Somos muy hipócritas en el tema
de la corrupción. Castigamos sin saña a quienes la practican si no son “de los
nuestros” y nos mostramos comprensivos con los de nuestro bando cuando realizan
actos igualmente reprobables. Por no hablar de la pequeña corruptela de cada
día, en la que de una manera muy laxa, y siempre a favor de uno, nos saltamos
las normas porque no nos ven, nos conviene, no nos pillan o porque nos da la
gana. Esas pequeñas corruptelas son las que inflan el globo de la gran
corrupción, y mal síntoma es que alguien se indigne cuando se usa ese
argumento. Parece que en estos tiempos la gente es más inflexible con estos
comportamientos, pero ya veremos que ocurre cuando vuelva el dinero y la
fiesta.
Y luego, además, hay sectores en
los que la corrupción anida sin tapujo alguno y nadie la denuncia ni a nadie
escandaliza. El fútbol es el paradigma absoluto de esto. Pocos sectores
económicos habrá que generen mayor cantidad de dinero y que estén sometidos a
menos controles que el fútbol, y todo lo relacionado con él. Equipos,
federaciones, directivos, entrenadores, jugadores… las cifras que se mueven en
torno a cada uno de los miembros de este colectivo son disparatadas, fruto de
un ansia social que les ha colocado en el pedestal más absoluto, desde el que
les consiente hacer lo que les venga en gana si el equipo de los colores gana.
Muchos han sido los casos destapados en torno al fútbol, el
último el conocido ayer sobre la presunta corrupción que se investiga en torno
a numerosos altos cargos de la FIFA, que al final se han quedado en nada,
me da la impresión de que por ausencia de ganas de investigarlos, y no me
atrevo a afirmar que por orden de no hacerlo para no acabar en el fondo del
encofrado de las obras de un nuevo estadio.

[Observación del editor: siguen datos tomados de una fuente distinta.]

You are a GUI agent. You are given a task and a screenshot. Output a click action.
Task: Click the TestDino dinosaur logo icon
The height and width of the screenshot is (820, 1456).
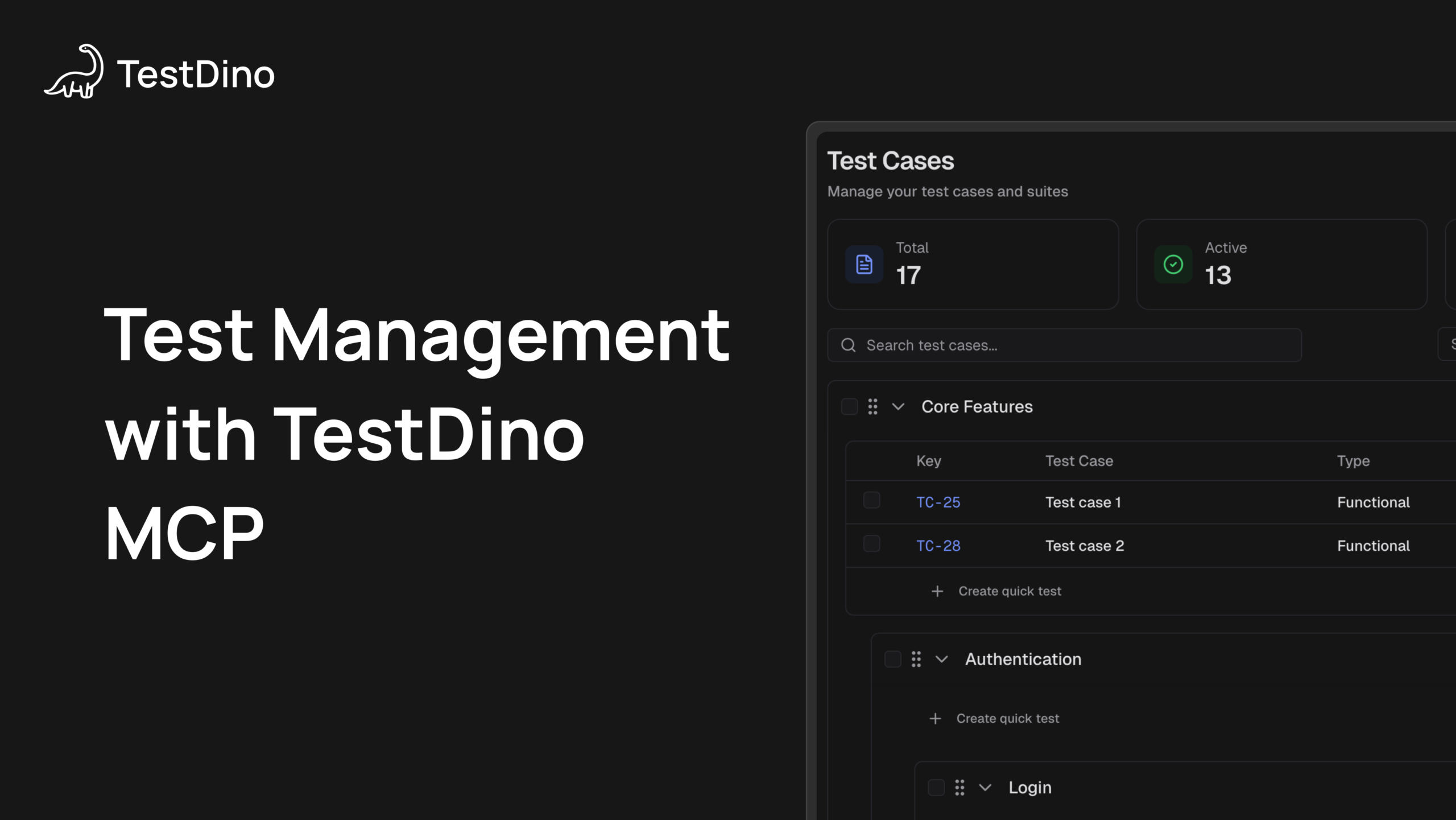click(x=75, y=72)
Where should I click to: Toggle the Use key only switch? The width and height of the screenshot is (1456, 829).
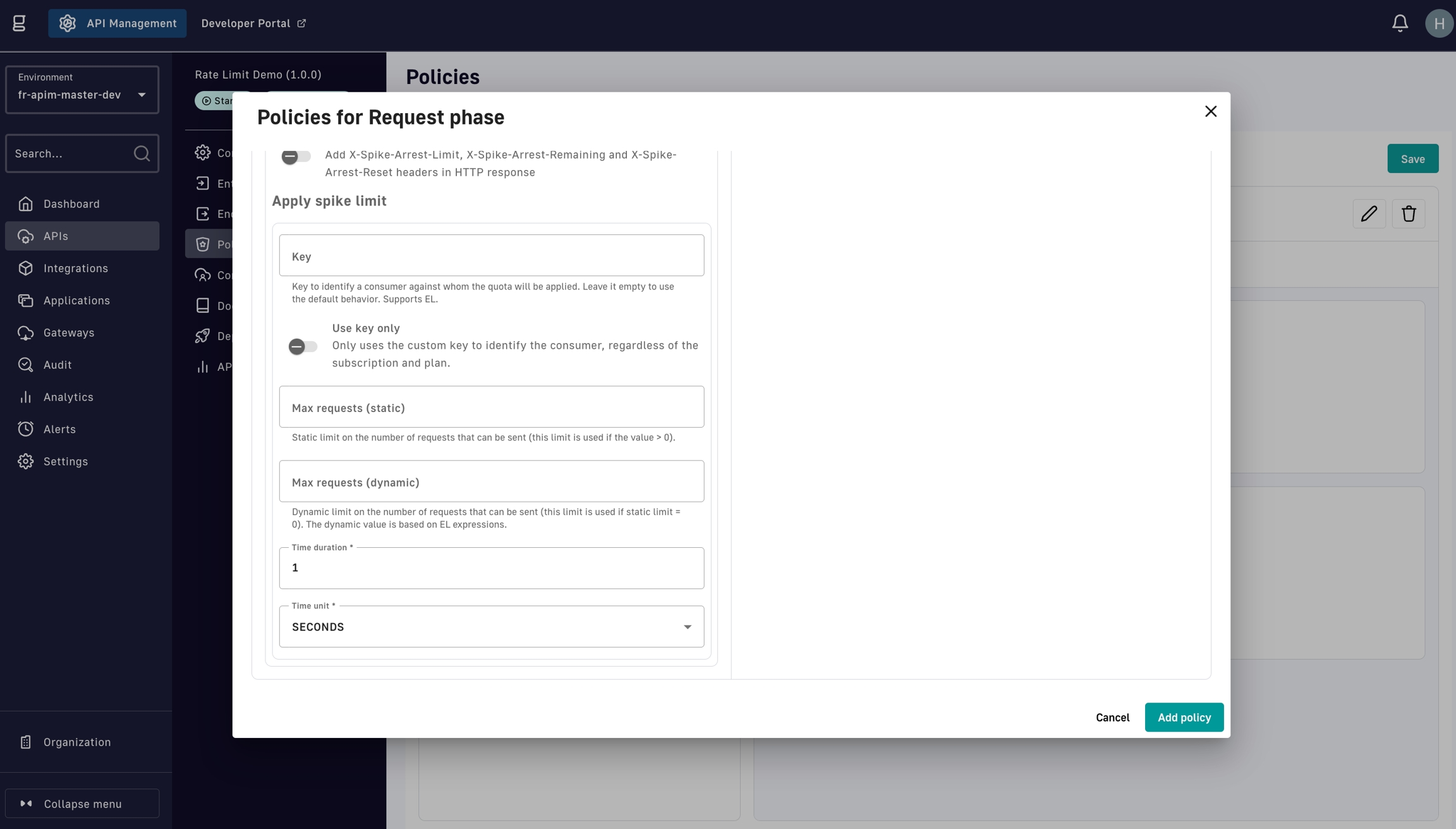click(303, 346)
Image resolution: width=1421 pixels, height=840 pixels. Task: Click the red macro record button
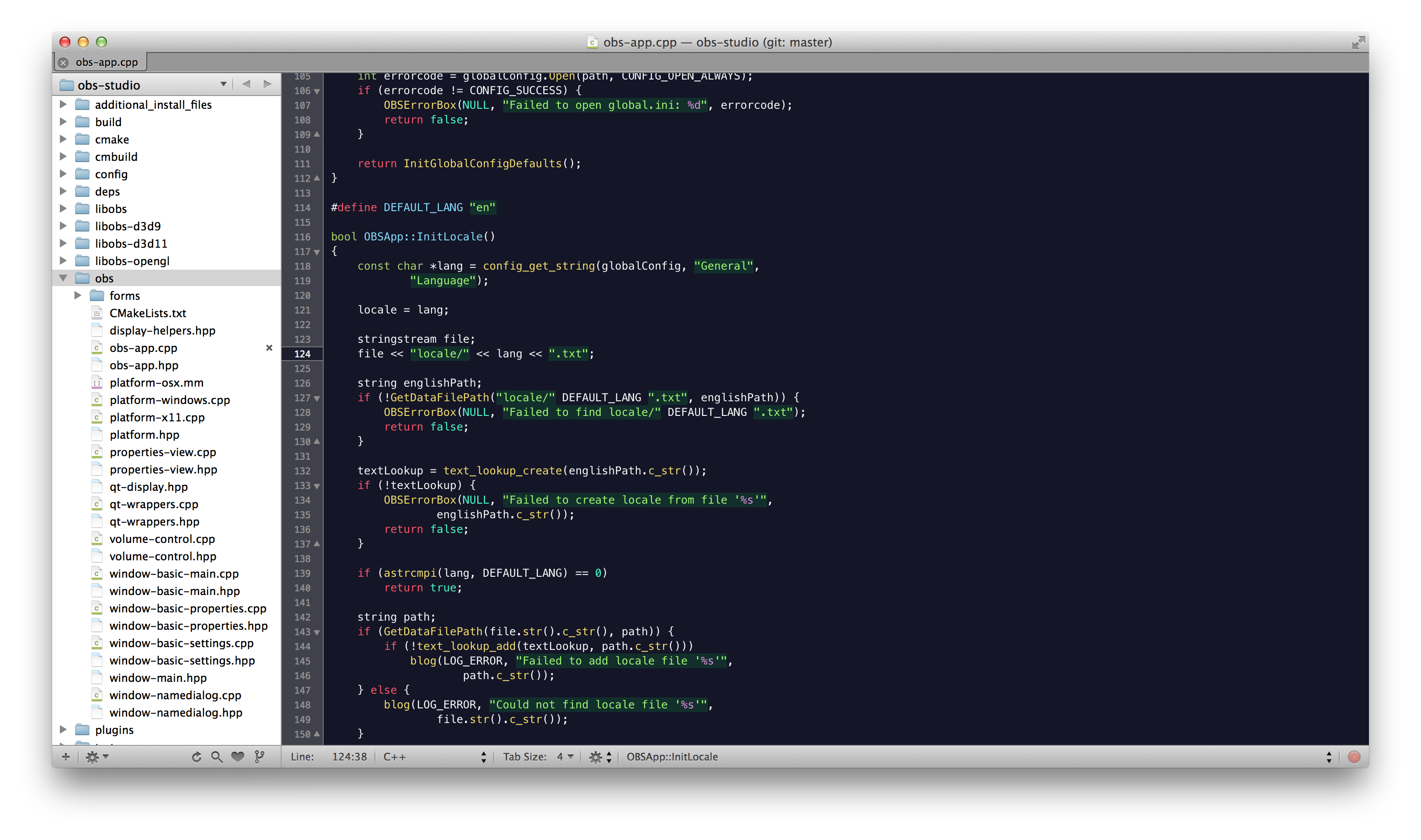1354,757
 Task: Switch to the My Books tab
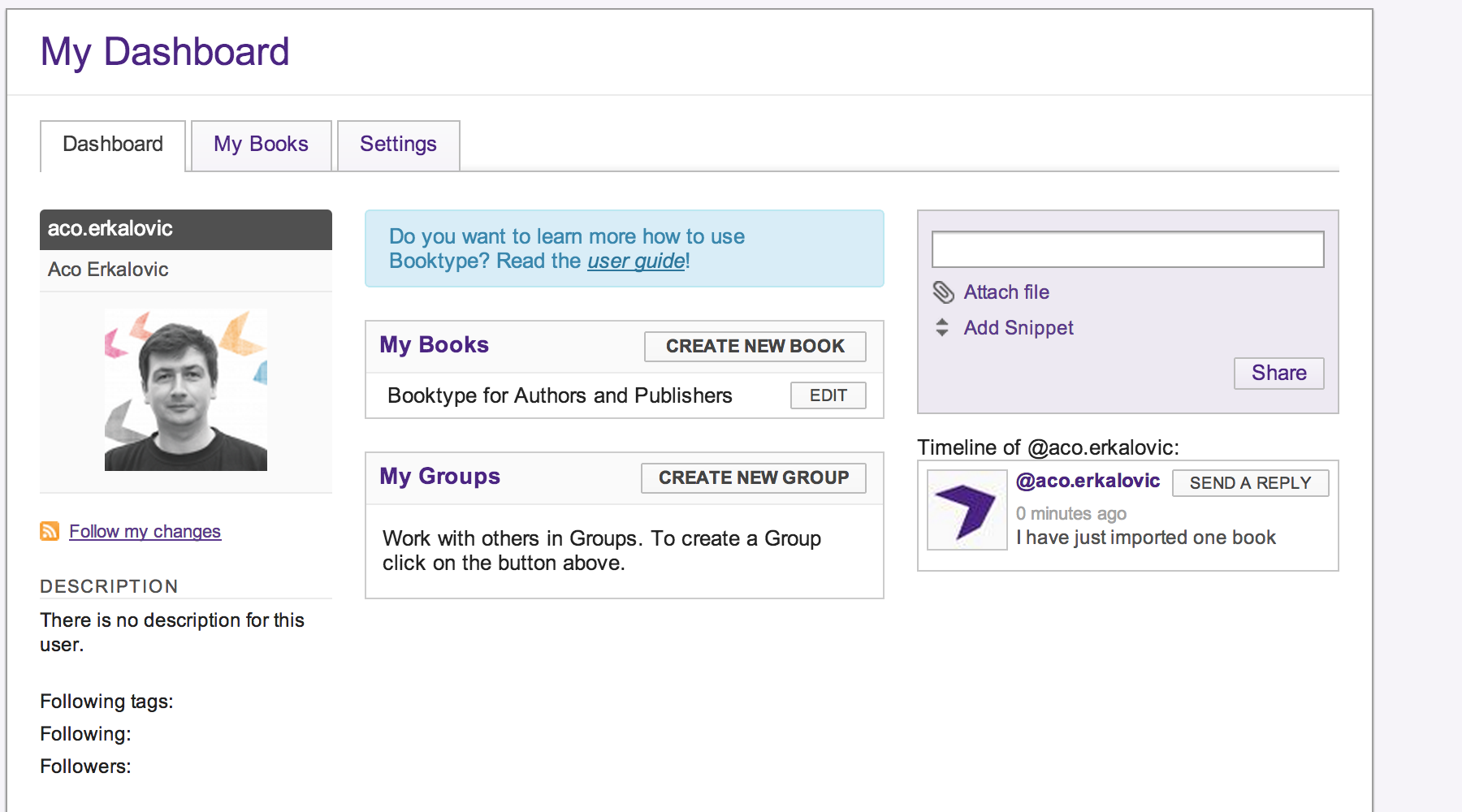tap(260, 145)

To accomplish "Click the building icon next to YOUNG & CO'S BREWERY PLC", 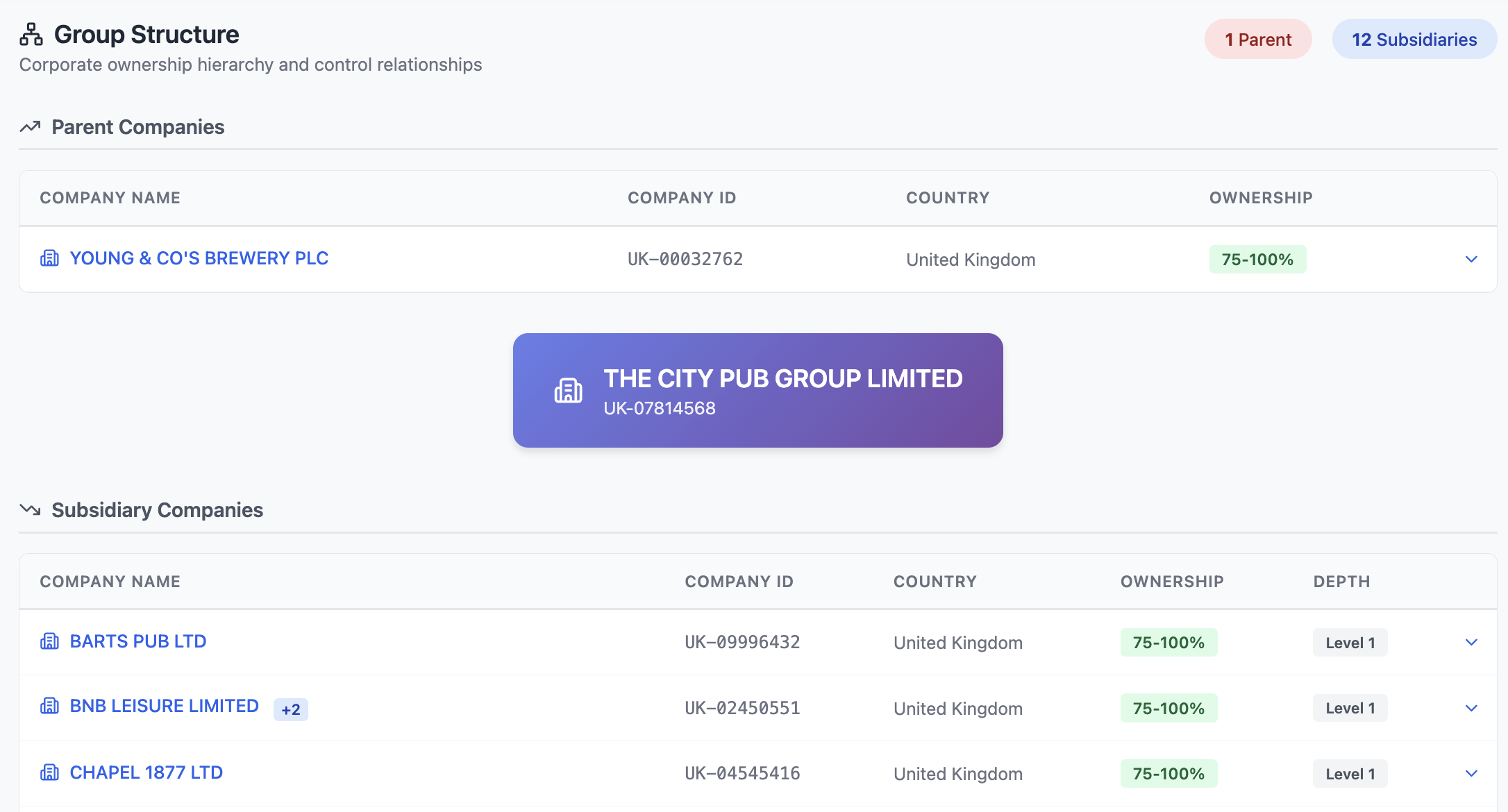I will pos(49,257).
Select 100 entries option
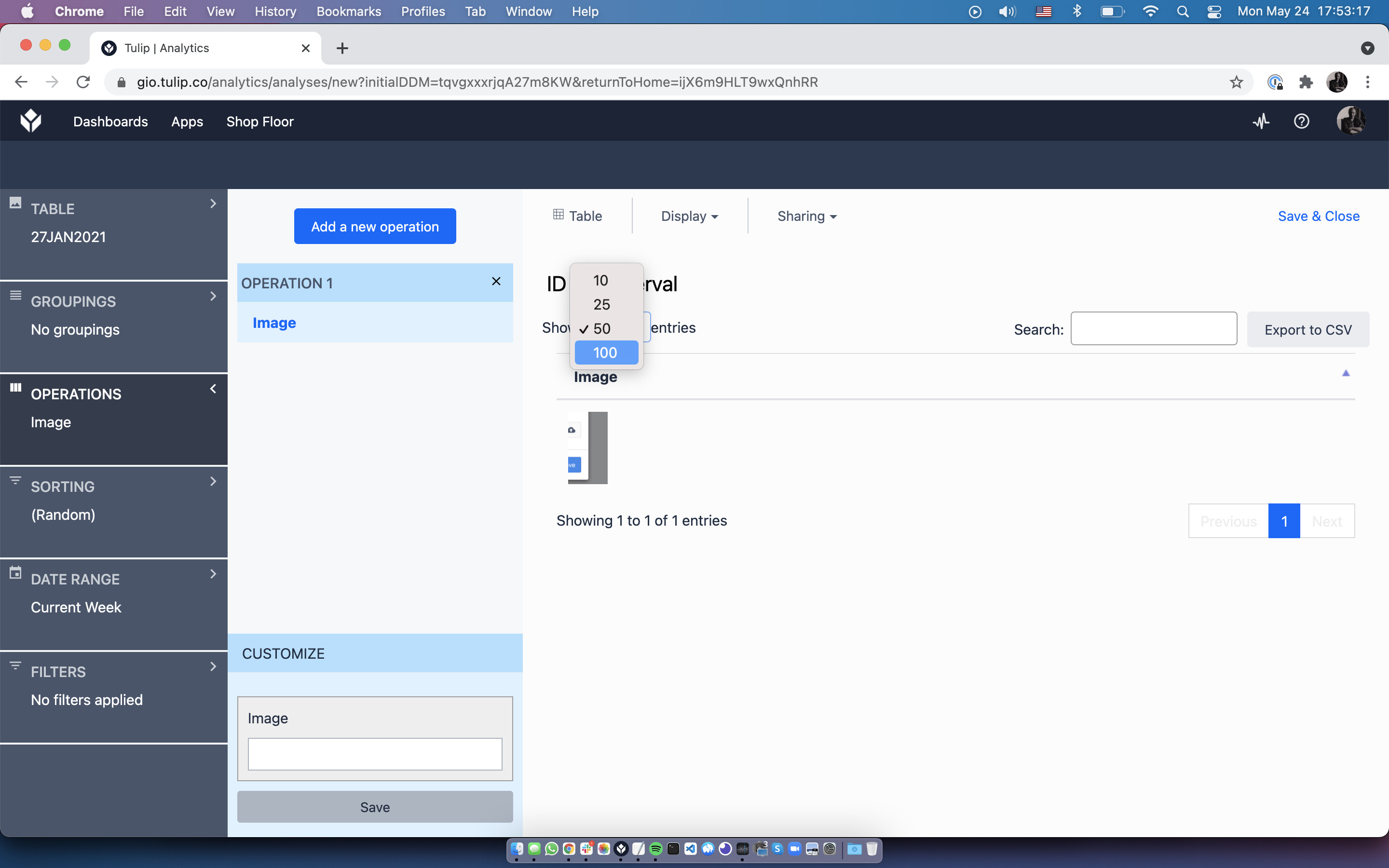Viewport: 1389px width, 868px height. tap(606, 353)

Resulta asombroso ver como las
administraciones públicas carecen de recursos para todo, pero las obras en los
estadios no cesan, financiadas generosamente con recursos públicos, y las
subvenciones, directas o encubiertas, se mantienen para que el sector siga
viviendo a cuenta del estado y los particulares. Los gobiernos saben, desde la
época romana, lo importante que es tener a la gente entretenida con
espectáculos que les impidan darse cuenta de lo que sucede realmente, y por
ello es seguro que no se realizará inspección fiscal alguna por parte de la
Hacienda, que no duda en meter a muchos en la cárcel, para controlar los
contratos entre equipos, jugadores y representantes, donde es más que probable
que se produzcan elusiones fiscales de gran calibre, o se revisen las
operaciones urbanísticas que permiten recalificar terrenos municipales de
enorme valor y donárselos por la cara al equipo “de los colores” a cambio de
nada. Algunas asociaciones vecinales han paralizado un juego de este tipo en
torno al Santiago Bernabéu, pero sin que ninguna instancia pública, que entre
otras cosas para eso cobra, hubiera investigado el asunto. Si en los palcos de
los estadios se cocinan acuerdos entre políticos y empresarios, cómo va alguna
instancia municipal o nacional a investigar a los presidentes de los equipos,
cuyos comportamientos públicos son, por lo general, lamentables, y cuyas
finanzas privadas crecen como la espuma durante su etapa de gestión de los
clubes? Y por no hablar de asuntos como el reparto de los derechos televisivos,
la ausencia de controles antidopaje dignos de tal nombre (desde luego nada que
ver con el ciclismo) y un montón de aspectos más que muestran, día a día, que
el fútbol es un territorio en el que la ley no impera, y que el dinero,
repartido entre muy pocos, y de manera opaca, es el auténtico balón que rueda
por el terreno de juego.
Y ante estas evidencias, ¿cuál es la reacción de
la sociedad? ¿Pita a los jugadores como a los políticos cuando van a los
plenos? ¿Realiza escraches frente a sus mansiones como junto a la casa de
banqueros? ¿Se moviliza en su contra y les da la espalda como hace con los
gobernantes? No, nada de eso. No deja de aplaudir a los modernos gladiadores,
se desgañita gritando sus nombres, se vuelve loca con sus victorias, y continua
elevando el pedestal desde el que, esas figuras, y los que entorno a ellas
viven, siguen existiendo fuera de todo control, riéndose sin parar de la claque
que les ha elevado al altar desde el que contemplan y manejan la vida de todos
a su antojo. Y que no deje de haber partidos nunca, nunca jamás.